The sabbath is then kept holy unto the Lord, when men, after a due preparing of their hearts, and ordering their common affairs aforehand, do not only observe an holy rest all the day, from their own works, words and thoughts, about their worldly employment and recreations, but also are taken up the whole time in the public and private exercises of his worship, and in the duties of necessity and mercy. -LBCF 22.8
A number of months ago there was posted in an online forum an offer for a Kindle version of a book by a Reformed Baptist pastor. This particular book was free. Free book by a Reformed Baptist? It fit my budget and my lifestyle, so I was all ready to sign up. But wait! There’s more! This special price of $0.00 was only available for one day! That day – was a Sunday.
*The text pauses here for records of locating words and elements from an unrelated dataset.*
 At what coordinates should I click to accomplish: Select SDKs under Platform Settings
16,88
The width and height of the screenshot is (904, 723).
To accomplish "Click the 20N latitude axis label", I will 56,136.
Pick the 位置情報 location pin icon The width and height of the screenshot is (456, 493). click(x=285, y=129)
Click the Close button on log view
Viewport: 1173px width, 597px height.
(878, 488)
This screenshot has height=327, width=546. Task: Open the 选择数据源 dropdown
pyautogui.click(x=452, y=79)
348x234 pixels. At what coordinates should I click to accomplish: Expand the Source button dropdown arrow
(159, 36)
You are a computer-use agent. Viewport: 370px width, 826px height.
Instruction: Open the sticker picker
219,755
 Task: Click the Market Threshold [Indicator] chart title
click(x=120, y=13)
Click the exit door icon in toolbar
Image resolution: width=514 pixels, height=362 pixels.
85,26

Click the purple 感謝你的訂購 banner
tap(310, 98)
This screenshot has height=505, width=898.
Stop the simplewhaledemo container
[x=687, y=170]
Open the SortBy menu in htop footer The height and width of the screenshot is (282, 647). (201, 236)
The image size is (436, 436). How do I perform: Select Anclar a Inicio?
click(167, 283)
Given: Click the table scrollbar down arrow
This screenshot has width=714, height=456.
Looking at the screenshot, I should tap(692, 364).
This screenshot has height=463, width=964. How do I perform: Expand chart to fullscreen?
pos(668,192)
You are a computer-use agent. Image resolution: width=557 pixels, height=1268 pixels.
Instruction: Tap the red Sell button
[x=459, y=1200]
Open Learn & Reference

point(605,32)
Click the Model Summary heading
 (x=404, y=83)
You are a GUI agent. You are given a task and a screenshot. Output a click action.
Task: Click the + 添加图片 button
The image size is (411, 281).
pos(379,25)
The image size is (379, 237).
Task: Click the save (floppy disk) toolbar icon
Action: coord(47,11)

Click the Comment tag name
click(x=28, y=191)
If you are a Reformed Baptist, would you shop on a Sunday? I think that normally falls out of the definition of a work of necessity (although I’m sure there are exceptions). Does it make a difference if you have to drive to the store, or if the store is conveniently located at the intersection of your computer and cyberspace? What if the product was FREE? Are you truly purchasing something if you don’t pay for it?
Pondering these questions also led me to examine my usage of the Internet and social media on Sundays. Should we check Facebook on Sundays? Is posting Scripture for our status a way of publicly exercising our worship? What about blogging? E-mails? Are these works of necessity or mercy?
How does the Internet help you to honor the Sabbath?
How does the Internet hinder you from honoring the Sabbath?